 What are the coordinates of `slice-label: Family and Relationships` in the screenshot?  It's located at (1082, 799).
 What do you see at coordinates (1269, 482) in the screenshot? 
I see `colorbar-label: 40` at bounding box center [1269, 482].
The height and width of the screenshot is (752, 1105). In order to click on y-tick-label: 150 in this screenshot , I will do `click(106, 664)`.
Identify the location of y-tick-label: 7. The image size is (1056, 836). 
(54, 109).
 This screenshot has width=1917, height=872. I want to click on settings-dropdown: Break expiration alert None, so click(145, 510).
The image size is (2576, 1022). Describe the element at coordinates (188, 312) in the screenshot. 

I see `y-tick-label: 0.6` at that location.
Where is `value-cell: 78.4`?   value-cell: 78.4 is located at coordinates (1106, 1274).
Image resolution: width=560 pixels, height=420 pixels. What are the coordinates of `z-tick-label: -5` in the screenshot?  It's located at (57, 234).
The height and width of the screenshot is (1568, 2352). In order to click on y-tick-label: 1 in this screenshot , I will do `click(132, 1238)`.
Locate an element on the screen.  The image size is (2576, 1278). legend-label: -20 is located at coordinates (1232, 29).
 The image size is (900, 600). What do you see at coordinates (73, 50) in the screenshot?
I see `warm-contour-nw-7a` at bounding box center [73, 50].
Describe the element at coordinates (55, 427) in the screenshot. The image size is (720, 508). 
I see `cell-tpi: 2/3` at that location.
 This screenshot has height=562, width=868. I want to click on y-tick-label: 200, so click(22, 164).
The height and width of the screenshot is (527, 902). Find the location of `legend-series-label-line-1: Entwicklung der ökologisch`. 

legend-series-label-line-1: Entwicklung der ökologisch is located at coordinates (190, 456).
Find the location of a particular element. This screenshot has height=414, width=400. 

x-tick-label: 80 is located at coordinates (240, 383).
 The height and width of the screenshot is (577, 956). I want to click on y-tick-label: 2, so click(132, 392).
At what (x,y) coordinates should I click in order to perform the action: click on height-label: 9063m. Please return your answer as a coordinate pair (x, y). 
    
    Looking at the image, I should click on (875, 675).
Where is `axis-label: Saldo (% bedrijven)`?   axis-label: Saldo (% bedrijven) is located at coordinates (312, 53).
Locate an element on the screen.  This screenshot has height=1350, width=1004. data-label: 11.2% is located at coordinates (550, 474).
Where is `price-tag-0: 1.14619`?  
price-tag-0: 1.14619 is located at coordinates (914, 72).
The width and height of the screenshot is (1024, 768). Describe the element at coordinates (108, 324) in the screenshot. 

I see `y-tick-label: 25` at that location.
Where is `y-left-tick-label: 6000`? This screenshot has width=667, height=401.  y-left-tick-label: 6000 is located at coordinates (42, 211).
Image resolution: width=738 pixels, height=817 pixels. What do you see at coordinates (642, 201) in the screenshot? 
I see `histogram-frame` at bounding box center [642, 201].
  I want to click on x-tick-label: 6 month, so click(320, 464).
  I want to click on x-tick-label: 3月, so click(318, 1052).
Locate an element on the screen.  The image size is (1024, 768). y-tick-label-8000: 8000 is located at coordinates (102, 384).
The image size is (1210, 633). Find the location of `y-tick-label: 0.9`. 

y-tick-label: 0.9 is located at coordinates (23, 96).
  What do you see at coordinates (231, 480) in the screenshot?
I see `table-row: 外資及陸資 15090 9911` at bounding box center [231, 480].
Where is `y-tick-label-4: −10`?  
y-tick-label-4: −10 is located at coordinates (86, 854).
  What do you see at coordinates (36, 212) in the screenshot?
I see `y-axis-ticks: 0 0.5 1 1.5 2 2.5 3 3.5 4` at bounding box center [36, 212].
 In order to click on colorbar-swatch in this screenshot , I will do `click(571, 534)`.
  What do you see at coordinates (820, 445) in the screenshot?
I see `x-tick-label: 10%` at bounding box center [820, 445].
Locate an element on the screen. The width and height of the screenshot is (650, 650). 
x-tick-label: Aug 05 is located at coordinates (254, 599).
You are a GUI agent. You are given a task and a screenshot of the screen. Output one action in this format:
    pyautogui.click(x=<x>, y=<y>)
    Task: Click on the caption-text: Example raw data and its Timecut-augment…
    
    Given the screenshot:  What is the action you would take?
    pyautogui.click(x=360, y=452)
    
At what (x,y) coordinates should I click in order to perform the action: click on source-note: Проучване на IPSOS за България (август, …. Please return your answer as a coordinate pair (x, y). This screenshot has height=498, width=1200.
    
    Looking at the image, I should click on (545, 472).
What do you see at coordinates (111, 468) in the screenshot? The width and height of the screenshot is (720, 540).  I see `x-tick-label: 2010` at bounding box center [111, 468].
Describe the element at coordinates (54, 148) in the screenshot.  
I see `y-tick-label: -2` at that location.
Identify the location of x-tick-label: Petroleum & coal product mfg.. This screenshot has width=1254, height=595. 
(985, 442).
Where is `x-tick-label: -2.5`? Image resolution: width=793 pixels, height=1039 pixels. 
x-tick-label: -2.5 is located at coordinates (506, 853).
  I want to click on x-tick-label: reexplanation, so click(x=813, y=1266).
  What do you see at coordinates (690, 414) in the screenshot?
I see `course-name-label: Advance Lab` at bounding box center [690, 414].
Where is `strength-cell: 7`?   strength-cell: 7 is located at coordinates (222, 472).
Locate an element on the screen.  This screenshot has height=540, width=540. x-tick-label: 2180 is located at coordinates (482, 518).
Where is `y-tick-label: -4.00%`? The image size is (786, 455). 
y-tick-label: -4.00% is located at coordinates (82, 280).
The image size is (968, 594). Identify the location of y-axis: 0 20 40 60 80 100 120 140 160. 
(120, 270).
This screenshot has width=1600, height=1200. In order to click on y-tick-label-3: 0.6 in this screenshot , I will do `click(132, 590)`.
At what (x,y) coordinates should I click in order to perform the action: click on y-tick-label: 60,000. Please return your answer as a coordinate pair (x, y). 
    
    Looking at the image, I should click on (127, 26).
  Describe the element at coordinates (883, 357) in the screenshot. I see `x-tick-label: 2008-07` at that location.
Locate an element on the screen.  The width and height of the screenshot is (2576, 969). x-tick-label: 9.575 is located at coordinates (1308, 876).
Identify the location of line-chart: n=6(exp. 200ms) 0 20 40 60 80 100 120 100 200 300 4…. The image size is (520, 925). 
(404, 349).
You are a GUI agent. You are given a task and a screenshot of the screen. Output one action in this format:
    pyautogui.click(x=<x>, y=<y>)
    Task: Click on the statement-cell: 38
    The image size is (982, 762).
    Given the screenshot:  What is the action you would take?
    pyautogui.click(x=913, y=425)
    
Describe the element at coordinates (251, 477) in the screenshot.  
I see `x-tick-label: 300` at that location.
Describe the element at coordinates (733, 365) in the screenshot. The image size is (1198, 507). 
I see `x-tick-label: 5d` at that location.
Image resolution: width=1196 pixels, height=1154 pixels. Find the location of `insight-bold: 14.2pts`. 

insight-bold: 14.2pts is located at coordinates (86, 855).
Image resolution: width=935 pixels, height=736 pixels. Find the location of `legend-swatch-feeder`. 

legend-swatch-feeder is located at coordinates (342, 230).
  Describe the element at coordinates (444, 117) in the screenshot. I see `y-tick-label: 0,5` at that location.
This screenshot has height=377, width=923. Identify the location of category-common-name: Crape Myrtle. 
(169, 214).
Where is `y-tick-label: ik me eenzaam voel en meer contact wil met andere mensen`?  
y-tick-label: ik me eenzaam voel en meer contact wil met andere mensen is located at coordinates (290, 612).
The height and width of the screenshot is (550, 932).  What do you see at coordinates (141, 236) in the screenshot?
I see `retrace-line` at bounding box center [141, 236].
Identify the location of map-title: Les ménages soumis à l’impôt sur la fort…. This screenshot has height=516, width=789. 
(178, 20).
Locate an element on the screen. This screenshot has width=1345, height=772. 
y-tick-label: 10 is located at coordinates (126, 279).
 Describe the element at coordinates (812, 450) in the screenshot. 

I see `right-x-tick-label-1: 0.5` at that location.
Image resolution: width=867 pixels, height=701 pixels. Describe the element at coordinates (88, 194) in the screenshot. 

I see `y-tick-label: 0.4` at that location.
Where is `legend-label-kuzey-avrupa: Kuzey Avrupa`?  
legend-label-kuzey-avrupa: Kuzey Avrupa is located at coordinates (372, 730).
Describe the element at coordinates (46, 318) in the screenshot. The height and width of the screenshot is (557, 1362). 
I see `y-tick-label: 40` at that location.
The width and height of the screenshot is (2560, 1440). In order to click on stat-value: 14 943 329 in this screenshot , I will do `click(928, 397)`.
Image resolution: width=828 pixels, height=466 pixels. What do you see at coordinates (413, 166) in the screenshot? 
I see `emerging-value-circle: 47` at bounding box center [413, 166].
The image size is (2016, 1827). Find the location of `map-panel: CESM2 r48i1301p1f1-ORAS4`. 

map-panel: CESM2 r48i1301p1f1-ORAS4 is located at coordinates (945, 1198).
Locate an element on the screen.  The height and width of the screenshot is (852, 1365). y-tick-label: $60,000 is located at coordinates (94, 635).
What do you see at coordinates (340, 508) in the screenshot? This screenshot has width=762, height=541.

^^^^^^^^^^^^^^^^

Render the records as a numbered list, starting at the first line and ending at the line containing "center [1269, 482].", with blank lines left out.

• YOUR SOLUTION:
1.  What are the coordinates of `slice-label: Family and Relationships` in the screenshot?  It's located at (1082, 799).
2.  What do you see at coordinates (1269, 482) in the screenshot? 
3. I see `colorbar-label: 40` at bounding box center [1269, 482].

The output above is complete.